La Vila de Gràcia perderá a finales de junio otro comercio emblemático. Se trata de la mercería Tarragona, una tienda centenaria abierta en 1917. Sus propietarios se jubilan. La despedida de la mercería, situada en la calle de Santa Eugènia, 14, se sumará a la de otros establecimientos históricos del barrio que han bajado la persiana recientemente: el forn Santa Clara, la ferretería Camps y calçats Conesa. En conversación con TOT Barcelona, Vivian Cartes, al frente del negocio junto a su marido, Rafel Mullol Tarragona, dice que ellos ya habían tomado la decisión y que su despedida «coincide» con el resto.
El edificio se venderá
Cartes explica que el local es de su propiedad, como el resto del edificio, y cuando se jubilen a finales de junio, la intención es venderlo todo. Ahora mismo, en la mercería solo trabaja la familia y la propietaria asegura que les cuesta mucho sostenerse. «Hay mucha competencia, como la venta por internet, los precios son muy bajos y la demografía del barrio ha cambiado mucho. Tenemos género de punto para sostener la mercería».

Premio al Comercio Centenario en 2023
Como calçats Conesa, la mercería Tarragona está en los alrededores del mercado de la Llibertat desde su apertura, hace ciento nueve años. La tienda siempre ha estado en manos de la misma familia y ya son tres generaciones. En un post en Instagram del pasado julio, comentaban que la tienda fue fundada por Francisco Tarragona. «No solo se vendían botones, hilos y telas, sino que también se tejían historias humanas». Y fue allí mismo donde Tarragona conoció a su esposa, Rosario Gracia, clienta habitual y modista. El marido de Cartes, Rafel, es el nieto del fundador.

La mercería vivió una remodelación en 1968. Todo el mobiliario que hay es de esa época, con la excepción de una máquina registradora de 1919. Y en 2023 recibió el Premio al Comercio Centenario, otorgado por el Ayuntamiento de Barcelona, en «reconocimiento a su trayectoria, arraigo y compromiso con el barrio».
Otros cierres en Gràcia
El forn Santa Clara, en la travessera de Gràcia, 2010, cerró a principios de febrero porque el propietario de la tienda les quería doblar el alquiler. Llevaba cerca de ochenta años en el barrio.

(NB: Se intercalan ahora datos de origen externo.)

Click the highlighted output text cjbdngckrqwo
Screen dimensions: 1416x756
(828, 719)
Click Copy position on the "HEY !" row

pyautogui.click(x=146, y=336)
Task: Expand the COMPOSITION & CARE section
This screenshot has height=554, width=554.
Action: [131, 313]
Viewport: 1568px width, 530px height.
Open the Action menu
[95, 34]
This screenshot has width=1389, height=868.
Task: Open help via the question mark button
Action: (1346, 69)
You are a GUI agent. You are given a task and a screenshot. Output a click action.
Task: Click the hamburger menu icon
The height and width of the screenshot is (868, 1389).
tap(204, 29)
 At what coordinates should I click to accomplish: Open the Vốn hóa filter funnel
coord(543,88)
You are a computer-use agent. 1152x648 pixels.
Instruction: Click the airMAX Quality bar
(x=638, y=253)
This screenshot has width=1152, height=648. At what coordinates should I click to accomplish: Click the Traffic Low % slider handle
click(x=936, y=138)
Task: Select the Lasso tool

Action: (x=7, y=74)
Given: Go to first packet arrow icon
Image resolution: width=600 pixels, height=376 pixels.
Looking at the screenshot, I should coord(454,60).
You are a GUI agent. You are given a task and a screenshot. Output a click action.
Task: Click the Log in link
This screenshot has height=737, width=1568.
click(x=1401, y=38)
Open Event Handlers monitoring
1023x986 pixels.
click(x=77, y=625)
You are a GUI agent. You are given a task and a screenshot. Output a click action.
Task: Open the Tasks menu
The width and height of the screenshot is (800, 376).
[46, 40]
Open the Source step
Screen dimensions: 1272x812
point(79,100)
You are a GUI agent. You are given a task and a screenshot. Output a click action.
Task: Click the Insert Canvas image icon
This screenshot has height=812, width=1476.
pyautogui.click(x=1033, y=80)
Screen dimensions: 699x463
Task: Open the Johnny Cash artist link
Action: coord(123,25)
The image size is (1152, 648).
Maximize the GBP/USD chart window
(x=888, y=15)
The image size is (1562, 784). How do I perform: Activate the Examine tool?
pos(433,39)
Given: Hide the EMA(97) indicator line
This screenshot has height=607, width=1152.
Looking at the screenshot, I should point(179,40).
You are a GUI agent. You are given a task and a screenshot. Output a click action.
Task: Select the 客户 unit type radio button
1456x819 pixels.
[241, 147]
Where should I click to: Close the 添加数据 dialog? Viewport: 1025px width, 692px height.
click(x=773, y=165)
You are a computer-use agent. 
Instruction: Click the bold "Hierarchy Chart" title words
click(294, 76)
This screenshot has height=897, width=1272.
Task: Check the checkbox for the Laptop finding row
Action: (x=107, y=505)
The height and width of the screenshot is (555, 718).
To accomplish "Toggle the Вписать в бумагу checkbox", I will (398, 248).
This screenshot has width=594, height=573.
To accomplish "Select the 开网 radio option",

Con más de noventa años de historia, la ferretería Camps, en Gran de Gràcia, 73, ha cerrado también en febrero por un precio de alquiler desorbitado y un descenso de las ventas. Y calçats Conesa, en la plaça de la Llibertat, 18, bajó la persiana a finales de 2025, por razones familiares y la falta de ayudas a los comercios emblemáticos. Había abierto hace casi un siglo y medio.